WHAT NEEDS TO BE DONE
The expected answer holds every line from the first line of the data below through the line containing "Task: Click the import HAR file upload icon", exactly as written, and no other line.

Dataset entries
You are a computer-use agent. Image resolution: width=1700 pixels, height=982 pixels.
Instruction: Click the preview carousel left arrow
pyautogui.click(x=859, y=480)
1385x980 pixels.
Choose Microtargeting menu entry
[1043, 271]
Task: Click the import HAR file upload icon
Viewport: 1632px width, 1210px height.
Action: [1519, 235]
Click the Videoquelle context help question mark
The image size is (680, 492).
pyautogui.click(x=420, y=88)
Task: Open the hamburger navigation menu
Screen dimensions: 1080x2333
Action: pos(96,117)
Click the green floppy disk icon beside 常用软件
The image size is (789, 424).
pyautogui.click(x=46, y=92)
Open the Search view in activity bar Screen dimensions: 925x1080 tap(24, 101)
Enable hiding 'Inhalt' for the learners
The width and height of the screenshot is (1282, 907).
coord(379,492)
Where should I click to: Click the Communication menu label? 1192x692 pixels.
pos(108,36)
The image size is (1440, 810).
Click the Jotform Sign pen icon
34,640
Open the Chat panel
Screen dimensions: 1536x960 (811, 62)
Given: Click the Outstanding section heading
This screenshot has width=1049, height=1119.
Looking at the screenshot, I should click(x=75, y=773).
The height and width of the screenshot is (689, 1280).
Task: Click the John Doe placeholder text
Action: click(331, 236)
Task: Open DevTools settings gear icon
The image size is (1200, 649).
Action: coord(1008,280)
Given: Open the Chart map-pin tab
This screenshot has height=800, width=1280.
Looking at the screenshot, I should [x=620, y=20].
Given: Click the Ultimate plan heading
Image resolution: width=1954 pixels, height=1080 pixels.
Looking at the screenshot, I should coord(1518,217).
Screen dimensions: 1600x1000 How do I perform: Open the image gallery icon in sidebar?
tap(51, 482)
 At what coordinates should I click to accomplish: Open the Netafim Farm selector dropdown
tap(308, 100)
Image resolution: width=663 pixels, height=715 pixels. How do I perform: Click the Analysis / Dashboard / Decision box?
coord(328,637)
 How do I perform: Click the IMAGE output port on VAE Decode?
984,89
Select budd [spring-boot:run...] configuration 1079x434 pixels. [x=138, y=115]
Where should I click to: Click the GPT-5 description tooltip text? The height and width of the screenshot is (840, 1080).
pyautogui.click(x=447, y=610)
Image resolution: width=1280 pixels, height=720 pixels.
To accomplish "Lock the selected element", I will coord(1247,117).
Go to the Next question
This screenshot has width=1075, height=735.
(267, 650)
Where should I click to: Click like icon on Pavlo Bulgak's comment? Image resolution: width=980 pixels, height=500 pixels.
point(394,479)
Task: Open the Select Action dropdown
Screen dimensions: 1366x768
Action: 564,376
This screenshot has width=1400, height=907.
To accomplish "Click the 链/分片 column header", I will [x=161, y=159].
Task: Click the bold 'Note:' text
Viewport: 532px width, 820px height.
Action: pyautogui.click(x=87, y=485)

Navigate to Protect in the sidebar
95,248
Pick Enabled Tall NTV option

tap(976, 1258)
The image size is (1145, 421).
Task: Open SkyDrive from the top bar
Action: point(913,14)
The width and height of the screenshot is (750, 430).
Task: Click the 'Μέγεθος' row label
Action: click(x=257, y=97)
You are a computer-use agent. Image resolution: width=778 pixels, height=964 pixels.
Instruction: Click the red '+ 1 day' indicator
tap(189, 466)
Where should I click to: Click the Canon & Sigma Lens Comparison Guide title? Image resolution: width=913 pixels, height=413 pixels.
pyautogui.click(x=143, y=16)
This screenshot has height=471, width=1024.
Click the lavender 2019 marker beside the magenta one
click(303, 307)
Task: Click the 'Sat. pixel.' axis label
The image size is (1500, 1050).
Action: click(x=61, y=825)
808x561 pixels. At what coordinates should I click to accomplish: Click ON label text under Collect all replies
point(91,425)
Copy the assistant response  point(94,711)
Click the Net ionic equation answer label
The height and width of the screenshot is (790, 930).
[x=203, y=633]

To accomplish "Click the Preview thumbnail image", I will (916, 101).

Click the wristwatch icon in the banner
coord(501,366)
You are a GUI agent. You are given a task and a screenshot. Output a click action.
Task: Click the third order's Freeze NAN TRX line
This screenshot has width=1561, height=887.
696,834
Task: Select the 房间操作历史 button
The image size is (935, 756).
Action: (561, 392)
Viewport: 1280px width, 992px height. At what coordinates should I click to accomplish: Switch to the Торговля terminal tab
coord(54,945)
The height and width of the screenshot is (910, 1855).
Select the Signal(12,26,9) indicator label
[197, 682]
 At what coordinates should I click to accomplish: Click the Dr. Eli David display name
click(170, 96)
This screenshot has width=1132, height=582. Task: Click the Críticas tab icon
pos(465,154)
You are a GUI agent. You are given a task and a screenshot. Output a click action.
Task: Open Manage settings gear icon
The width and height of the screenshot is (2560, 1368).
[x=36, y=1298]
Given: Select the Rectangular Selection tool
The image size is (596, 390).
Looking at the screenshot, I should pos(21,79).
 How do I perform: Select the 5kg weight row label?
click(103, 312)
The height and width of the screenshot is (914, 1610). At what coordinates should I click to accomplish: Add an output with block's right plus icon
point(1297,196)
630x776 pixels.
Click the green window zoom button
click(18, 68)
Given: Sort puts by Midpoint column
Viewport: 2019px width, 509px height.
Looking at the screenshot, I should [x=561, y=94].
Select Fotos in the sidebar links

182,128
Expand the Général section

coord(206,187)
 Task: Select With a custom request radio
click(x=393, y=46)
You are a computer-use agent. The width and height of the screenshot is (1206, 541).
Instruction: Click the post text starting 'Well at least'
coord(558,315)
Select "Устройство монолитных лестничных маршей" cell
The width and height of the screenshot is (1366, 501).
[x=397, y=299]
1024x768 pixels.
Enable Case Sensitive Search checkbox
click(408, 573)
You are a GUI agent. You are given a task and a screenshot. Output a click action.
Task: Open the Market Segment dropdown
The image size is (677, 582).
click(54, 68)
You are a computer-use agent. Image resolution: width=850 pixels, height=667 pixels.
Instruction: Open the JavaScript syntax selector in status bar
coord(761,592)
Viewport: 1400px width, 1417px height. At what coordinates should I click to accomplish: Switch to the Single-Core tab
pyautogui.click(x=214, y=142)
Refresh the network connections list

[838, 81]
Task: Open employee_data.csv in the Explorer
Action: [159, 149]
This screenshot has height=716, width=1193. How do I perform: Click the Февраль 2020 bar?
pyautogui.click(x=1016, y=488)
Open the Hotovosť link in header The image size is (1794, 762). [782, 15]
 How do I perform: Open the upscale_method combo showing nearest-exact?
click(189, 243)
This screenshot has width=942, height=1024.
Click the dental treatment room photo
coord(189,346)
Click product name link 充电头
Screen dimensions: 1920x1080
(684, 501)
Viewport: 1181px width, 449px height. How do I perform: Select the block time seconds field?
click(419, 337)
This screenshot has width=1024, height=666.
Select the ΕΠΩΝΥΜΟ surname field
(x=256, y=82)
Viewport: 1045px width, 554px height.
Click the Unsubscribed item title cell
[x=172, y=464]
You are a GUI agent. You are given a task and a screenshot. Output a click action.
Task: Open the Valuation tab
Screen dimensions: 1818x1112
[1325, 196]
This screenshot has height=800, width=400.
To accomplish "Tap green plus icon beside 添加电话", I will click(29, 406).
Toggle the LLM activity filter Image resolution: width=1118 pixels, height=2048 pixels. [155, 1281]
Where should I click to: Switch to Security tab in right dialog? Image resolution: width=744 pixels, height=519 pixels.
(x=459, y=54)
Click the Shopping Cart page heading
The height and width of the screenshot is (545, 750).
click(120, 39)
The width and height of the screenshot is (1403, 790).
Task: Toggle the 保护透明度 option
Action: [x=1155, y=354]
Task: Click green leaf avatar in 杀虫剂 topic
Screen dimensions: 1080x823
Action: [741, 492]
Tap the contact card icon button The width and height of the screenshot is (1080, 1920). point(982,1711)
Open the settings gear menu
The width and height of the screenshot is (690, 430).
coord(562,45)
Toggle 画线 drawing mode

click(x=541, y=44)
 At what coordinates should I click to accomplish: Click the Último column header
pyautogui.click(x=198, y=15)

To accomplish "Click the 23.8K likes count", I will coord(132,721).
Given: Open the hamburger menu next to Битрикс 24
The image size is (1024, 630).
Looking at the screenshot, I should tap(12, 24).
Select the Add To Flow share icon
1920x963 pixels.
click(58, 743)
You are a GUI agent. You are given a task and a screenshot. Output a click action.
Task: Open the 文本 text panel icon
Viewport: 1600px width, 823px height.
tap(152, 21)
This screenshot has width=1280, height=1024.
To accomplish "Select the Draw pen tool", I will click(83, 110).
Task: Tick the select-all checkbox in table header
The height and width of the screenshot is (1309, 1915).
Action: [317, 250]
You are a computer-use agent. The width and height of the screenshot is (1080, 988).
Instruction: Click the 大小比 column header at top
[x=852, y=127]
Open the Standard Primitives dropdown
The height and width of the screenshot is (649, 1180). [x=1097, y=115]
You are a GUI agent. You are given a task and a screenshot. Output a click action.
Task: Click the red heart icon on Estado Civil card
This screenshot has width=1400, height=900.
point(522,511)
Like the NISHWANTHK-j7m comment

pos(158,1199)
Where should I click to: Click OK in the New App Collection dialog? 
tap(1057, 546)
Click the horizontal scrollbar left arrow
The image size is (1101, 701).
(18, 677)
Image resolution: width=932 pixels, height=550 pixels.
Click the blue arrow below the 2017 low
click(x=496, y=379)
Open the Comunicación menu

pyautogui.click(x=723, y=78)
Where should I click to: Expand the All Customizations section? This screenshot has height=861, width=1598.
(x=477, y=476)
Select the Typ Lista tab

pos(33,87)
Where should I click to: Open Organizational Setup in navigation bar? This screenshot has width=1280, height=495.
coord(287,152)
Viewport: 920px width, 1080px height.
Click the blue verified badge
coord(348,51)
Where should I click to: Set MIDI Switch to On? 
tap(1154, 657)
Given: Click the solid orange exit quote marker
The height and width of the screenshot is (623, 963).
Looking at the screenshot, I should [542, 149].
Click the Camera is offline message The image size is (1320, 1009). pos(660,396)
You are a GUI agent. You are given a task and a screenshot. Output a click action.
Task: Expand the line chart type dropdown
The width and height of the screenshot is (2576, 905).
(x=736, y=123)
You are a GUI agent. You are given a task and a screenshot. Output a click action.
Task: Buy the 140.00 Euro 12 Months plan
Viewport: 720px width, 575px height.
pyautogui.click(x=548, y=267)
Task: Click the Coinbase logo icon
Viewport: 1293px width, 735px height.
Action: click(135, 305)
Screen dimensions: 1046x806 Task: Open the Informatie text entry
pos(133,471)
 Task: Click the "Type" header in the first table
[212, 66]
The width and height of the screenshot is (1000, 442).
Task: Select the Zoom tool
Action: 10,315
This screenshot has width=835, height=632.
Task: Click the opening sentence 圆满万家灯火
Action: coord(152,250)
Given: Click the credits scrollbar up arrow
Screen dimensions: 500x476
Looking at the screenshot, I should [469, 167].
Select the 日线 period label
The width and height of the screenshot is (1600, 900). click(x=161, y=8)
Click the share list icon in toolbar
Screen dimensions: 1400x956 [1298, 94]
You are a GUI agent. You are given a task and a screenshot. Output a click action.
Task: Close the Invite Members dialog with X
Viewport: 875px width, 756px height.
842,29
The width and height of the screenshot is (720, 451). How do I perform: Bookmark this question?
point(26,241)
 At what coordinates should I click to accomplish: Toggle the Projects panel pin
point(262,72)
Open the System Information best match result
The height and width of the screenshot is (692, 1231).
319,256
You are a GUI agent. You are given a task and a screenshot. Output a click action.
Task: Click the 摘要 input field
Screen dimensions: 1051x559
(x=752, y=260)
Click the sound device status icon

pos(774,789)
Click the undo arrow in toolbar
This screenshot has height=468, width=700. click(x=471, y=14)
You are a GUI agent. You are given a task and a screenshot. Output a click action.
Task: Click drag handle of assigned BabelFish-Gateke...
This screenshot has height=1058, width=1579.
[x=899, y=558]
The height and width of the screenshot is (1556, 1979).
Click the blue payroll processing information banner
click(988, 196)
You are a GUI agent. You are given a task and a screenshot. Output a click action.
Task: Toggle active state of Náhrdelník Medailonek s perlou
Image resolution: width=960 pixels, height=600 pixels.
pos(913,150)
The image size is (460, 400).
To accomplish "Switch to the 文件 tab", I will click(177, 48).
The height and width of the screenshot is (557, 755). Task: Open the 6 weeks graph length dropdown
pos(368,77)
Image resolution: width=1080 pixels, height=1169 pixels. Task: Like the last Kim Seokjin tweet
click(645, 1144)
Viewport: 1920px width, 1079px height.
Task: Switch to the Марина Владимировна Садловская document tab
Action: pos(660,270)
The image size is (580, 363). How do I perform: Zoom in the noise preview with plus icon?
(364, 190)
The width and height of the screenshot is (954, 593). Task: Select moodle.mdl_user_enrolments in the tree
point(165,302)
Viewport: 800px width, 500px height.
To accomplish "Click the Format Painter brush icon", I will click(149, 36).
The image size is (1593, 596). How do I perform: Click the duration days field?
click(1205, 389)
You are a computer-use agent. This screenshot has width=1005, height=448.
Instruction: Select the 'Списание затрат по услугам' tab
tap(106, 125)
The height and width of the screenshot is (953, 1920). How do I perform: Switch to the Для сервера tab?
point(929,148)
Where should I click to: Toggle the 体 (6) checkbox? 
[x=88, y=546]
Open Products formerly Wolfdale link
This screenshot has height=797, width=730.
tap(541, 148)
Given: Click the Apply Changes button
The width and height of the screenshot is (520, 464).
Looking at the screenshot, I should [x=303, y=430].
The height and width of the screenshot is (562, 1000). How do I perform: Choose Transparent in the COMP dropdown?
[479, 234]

FINAL ANSWER
You are a computer-use agent. Image resolution: width=1700 pixels, height=982 pixels.
Instruction: Click the preview carousel left arrow
pyautogui.click(x=859, y=480)
1385x980 pixels.
Choose Microtargeting menu entry
[1043, 271]
Task: Click the import HAR file upload icon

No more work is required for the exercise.